(Stored records)
•••••

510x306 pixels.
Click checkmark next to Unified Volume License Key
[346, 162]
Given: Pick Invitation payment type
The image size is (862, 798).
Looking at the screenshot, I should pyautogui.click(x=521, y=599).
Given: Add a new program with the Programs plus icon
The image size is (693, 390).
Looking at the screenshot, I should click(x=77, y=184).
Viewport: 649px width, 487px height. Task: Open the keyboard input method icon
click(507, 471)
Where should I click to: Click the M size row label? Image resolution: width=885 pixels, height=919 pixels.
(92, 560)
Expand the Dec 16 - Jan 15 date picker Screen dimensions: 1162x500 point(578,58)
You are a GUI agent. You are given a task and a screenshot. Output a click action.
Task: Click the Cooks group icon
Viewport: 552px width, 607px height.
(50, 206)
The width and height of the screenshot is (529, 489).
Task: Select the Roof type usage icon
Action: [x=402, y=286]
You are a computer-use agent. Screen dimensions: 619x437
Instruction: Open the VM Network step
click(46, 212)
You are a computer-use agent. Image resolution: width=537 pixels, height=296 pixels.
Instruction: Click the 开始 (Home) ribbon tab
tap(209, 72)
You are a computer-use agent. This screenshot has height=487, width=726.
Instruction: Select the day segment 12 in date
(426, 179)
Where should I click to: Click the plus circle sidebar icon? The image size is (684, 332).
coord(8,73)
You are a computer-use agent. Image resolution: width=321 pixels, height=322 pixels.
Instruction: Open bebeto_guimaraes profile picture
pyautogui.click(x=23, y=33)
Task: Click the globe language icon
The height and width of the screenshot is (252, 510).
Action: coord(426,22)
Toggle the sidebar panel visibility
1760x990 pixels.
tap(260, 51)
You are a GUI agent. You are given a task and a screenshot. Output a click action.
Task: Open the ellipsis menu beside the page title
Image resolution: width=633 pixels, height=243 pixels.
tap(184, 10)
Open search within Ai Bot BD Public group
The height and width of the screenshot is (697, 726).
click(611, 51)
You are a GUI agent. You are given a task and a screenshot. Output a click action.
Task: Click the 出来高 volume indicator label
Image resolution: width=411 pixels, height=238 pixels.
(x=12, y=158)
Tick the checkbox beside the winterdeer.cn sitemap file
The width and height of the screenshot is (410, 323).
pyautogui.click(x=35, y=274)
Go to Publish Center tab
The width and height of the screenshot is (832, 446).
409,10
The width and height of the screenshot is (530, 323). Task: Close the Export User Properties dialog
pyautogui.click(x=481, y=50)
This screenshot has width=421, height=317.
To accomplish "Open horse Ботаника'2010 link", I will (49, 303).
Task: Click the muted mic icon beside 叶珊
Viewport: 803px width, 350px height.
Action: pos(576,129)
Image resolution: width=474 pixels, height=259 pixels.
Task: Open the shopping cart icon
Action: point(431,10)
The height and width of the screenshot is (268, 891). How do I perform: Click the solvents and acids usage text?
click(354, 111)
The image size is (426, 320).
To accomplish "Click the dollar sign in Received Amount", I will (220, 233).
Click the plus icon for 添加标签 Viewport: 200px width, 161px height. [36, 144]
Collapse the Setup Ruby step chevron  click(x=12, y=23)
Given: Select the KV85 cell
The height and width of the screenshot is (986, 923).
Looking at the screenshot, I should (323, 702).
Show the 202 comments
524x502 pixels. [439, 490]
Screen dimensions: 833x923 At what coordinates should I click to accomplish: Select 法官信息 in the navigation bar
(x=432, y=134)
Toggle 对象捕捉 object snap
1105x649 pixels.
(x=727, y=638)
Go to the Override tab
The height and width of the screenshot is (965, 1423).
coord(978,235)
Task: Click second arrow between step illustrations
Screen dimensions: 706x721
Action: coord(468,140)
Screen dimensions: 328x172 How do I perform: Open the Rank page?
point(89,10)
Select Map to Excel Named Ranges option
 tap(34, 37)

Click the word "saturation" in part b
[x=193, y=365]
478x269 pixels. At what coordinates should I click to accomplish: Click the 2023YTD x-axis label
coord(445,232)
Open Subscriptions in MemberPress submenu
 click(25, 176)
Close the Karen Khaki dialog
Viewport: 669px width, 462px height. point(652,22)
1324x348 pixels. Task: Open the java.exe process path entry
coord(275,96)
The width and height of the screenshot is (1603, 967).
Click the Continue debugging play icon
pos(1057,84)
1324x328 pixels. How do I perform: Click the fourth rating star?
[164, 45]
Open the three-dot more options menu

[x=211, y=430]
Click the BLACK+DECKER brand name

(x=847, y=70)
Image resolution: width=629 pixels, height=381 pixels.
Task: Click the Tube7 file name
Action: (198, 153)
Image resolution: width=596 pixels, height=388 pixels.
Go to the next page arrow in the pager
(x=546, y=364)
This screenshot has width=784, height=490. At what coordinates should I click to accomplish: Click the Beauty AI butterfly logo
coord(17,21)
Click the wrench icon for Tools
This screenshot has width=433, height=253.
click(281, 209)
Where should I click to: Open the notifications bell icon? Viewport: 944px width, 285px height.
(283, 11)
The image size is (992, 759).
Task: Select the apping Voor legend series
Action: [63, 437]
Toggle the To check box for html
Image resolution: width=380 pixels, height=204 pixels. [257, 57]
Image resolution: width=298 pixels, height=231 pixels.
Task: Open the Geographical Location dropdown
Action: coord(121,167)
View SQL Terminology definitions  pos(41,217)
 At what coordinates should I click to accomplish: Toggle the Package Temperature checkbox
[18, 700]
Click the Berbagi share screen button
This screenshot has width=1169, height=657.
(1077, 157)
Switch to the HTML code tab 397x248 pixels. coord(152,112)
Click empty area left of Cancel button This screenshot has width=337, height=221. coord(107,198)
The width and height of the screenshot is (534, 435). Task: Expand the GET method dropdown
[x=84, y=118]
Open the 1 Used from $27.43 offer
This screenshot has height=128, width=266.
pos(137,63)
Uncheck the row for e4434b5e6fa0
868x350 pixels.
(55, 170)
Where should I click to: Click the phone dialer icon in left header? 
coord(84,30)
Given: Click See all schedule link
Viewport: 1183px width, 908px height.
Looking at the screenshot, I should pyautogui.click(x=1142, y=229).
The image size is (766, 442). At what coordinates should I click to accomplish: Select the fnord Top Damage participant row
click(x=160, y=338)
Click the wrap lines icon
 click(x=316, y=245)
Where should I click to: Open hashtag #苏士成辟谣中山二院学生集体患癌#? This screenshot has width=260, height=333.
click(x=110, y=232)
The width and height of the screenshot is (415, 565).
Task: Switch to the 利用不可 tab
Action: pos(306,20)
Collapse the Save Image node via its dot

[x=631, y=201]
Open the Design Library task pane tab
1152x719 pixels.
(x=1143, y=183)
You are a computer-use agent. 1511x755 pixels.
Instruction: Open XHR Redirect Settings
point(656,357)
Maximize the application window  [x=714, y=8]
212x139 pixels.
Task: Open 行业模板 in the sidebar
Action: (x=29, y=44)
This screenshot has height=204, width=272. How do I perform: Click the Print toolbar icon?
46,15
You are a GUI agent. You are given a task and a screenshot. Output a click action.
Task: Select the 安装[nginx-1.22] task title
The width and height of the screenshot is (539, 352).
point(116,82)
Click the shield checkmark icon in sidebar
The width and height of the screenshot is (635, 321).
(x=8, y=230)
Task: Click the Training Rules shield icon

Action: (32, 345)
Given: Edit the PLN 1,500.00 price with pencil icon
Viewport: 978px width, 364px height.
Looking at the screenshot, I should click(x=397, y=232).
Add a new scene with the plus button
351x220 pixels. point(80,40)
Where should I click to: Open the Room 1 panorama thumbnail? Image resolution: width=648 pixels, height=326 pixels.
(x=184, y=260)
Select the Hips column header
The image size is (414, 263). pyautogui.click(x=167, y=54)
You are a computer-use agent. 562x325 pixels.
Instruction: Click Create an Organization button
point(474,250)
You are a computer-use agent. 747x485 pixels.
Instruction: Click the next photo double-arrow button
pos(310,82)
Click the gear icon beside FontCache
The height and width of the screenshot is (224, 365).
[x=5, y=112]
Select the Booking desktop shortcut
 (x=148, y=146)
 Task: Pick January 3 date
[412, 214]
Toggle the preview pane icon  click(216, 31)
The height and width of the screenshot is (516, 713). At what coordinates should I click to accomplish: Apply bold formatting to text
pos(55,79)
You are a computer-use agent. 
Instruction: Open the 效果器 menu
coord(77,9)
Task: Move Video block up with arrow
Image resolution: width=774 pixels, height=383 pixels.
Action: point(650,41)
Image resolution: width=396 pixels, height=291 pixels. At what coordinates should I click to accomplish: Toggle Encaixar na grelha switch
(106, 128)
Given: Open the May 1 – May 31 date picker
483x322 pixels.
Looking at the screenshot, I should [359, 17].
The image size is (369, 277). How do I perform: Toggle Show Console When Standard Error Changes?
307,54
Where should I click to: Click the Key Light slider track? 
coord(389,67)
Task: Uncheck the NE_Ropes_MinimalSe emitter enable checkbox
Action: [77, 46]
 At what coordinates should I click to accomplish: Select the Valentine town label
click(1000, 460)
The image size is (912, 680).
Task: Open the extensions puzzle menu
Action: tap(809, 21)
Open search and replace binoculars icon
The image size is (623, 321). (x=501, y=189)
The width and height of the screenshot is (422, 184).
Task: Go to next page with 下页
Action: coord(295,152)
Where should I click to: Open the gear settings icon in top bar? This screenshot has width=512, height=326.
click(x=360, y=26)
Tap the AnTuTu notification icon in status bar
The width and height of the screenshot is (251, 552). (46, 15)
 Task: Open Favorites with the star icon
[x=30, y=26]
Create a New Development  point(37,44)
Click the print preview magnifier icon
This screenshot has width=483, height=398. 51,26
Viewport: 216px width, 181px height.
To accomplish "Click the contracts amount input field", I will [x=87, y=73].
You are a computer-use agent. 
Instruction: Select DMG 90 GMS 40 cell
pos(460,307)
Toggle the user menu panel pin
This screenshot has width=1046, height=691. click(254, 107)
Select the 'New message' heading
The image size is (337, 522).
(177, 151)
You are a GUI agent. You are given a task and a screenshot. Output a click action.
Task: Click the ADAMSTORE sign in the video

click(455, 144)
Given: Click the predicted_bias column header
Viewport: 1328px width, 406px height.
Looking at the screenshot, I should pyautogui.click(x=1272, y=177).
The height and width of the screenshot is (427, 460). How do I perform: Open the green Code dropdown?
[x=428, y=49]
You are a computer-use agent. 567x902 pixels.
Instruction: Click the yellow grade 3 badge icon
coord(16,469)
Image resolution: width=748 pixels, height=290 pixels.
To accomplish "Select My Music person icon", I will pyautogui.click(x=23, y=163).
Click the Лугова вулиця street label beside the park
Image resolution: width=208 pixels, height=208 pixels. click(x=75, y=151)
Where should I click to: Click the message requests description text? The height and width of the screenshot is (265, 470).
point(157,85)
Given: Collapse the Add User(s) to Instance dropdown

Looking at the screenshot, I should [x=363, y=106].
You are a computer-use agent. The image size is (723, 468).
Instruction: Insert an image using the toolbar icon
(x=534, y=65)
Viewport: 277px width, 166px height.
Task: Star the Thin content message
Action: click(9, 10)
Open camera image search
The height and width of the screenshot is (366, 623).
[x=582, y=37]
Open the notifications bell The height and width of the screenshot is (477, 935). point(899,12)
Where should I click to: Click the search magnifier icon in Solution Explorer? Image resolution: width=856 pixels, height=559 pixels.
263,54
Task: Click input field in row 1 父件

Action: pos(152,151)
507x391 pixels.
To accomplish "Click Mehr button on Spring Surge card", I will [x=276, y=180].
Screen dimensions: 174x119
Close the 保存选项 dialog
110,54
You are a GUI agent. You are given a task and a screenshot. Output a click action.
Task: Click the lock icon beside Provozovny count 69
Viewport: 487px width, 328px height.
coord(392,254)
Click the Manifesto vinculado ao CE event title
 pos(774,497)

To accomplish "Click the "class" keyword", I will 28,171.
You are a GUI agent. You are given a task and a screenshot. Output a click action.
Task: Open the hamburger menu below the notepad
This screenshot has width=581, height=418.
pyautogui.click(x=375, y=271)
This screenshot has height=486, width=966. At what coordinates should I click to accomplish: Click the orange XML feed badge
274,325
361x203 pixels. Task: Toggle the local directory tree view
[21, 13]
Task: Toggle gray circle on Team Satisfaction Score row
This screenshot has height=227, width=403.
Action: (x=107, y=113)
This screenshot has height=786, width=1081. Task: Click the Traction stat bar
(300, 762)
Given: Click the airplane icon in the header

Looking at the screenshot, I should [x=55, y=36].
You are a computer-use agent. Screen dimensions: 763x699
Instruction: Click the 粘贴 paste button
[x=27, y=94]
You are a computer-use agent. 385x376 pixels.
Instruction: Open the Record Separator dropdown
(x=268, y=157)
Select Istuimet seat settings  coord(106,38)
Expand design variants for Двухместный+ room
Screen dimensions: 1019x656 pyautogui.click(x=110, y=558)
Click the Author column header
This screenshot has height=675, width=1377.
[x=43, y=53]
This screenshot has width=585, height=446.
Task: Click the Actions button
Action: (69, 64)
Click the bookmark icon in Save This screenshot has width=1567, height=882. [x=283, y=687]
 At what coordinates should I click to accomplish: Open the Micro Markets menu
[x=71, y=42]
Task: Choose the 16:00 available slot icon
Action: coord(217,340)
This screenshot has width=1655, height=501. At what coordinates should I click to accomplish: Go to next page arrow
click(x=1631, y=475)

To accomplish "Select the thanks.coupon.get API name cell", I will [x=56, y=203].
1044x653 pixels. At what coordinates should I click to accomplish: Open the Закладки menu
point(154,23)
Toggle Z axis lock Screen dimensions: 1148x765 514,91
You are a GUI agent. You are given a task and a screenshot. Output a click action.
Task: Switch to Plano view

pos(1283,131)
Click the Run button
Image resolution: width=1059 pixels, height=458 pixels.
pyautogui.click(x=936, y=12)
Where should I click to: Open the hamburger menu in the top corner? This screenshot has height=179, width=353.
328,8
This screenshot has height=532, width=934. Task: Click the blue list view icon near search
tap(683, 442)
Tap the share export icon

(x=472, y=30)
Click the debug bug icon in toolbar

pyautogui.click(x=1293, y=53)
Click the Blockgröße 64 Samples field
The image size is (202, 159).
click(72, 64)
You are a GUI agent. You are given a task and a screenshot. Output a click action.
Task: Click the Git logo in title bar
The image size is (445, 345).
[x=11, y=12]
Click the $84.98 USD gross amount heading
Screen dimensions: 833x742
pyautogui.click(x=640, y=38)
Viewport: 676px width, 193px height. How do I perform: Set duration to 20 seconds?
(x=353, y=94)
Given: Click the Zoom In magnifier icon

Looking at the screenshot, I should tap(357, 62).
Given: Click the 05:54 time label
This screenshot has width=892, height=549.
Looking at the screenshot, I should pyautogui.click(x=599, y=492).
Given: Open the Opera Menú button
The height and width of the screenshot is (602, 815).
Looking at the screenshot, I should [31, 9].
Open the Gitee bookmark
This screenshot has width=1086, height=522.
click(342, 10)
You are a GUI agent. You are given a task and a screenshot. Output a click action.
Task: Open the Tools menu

•••••

PROBLEM DETAILS:
Going through the lines above one by one, tally those with the word "link" and give only the total.

RESULT OF THE EXERCISE:
2